Apesar das dificuldades, o ECA também serviu de instrumento para reivindicar
direitos para esses adolescentes, lembra ele, citando a decisão do Supremo
Tribunal Federal que obrigou, no ano passado, o estado do Rio de Janeiro a
soltar adolescentes apreendidos em unidades superlotadas, até que se atingisse
a lotação máxima de 119% da capacidade de internos. Azambuja também cita que,
durante a pandemia de covid-19, a Defensoria Pública do Rio de Janeiro cobrou
que o governo do estado garantisse educação à distância aos adolescentes
apreendidos e videochamadas com as famílias.

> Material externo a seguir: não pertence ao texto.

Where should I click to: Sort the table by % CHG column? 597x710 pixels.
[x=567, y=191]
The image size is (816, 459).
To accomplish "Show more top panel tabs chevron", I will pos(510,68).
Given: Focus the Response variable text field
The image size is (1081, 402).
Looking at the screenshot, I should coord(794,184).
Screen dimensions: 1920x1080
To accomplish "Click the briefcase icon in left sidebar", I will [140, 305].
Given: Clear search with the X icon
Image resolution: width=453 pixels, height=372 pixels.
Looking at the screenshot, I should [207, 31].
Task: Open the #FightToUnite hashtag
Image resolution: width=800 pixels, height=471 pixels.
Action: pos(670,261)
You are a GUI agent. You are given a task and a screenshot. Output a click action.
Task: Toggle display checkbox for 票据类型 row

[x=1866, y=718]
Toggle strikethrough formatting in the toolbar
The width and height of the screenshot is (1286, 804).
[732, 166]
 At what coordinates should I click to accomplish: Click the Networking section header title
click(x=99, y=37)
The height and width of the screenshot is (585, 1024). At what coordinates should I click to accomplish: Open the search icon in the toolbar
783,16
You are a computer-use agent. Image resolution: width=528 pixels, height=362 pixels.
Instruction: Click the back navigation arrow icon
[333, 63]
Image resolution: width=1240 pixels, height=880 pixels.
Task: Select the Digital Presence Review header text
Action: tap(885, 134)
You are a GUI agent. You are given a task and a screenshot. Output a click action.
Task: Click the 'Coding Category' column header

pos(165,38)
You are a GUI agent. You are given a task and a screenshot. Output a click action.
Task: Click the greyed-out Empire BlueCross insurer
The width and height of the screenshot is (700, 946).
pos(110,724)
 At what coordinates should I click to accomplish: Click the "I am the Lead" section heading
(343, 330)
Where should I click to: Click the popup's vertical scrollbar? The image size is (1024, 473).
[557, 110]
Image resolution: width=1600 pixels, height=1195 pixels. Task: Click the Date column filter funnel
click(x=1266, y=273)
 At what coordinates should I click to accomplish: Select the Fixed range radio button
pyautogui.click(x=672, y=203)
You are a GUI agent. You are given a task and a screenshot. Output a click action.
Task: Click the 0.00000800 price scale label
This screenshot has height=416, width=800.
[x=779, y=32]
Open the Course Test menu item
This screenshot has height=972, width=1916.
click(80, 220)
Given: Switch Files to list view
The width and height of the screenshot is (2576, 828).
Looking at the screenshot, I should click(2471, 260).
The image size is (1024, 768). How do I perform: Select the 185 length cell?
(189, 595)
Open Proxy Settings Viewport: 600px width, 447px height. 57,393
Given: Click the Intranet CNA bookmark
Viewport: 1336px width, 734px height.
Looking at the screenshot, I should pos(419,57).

“As unidades deveriam se assemelhar a escolas, mas ainda vemos esses
espaços como pequenas prisões, com todos os malefícios que isso gera, como uma
subcultura criminal, incutindo neles o ideal de que são perigosos, prisioneiros,
e moldando a personalidade deles de acordo com essa ideia, o que contraria toda
a lógica do Estatuto da Criança e do Adolescente”, analisa o defensor.